■ **Task statement**
Instruction for the data below: set down exactly the lines from the line with "Instruction: Click the message" to the line with "You are a computer-use agent. This", inclusive, and no others.

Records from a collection
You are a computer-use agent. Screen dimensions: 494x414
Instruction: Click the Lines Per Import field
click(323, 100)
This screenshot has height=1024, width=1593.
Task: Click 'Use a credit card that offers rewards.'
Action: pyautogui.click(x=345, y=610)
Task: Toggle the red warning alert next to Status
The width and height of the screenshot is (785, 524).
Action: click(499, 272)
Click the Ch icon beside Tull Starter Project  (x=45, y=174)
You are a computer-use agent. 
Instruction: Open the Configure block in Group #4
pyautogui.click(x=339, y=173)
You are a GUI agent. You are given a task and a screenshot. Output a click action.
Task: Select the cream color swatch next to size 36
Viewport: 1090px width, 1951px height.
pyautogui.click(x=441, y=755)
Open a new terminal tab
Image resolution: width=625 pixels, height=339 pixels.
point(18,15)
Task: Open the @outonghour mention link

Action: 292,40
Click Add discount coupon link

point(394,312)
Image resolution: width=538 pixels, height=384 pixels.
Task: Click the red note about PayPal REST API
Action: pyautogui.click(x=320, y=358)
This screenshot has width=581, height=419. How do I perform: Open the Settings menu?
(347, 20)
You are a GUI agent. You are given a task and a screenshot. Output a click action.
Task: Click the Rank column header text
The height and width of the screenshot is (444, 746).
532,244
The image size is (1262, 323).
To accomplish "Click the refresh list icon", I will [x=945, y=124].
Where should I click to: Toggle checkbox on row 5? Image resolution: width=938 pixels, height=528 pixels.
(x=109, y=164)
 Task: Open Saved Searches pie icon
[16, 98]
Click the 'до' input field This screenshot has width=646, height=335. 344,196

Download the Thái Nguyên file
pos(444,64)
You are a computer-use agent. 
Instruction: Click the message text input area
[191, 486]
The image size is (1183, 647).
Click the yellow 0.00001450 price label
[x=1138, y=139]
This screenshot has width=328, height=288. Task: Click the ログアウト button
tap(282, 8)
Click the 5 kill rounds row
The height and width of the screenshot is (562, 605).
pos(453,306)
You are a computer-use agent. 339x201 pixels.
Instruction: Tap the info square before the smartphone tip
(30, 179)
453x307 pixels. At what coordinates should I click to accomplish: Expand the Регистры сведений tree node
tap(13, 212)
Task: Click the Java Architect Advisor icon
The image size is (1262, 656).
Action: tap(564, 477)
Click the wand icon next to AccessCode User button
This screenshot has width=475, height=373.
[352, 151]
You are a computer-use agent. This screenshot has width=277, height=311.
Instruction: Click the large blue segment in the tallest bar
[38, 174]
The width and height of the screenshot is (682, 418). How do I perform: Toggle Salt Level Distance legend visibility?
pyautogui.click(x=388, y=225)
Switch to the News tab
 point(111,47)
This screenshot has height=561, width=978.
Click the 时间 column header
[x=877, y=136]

■ **Solution to this problem**
Instruction: Click the message text input area
[191, 486]
The image size is (1183, 647).
Click the yellow 0.00001450 price label
[x=1138, y=139]
This screenshot has width=328, height=288. Task: Click the ログアウト button
tap(282, 8)
Click the 5 kill rounds row
The height and width of the screenshot is (562, 605).
pos(453,306)
You are a computer-use agent. 339x201 pixels.
Instruction: Tap the info square before the smartphone tip
(30, 179)
453x307 pixels. At what coordinates should I click to accomplish: Expand the Регистры сведений tree node
tap(13, 212)
Task: Click the Java Architect Advisor icon
The image size is (1262, 656).
Action: tap(564, 477)
Click the wand icon next to AccessCode User button
This screenshot has width=475, height=373.
[352, 151]
You are a computer-use agent. This screenshot has width=277, height=311.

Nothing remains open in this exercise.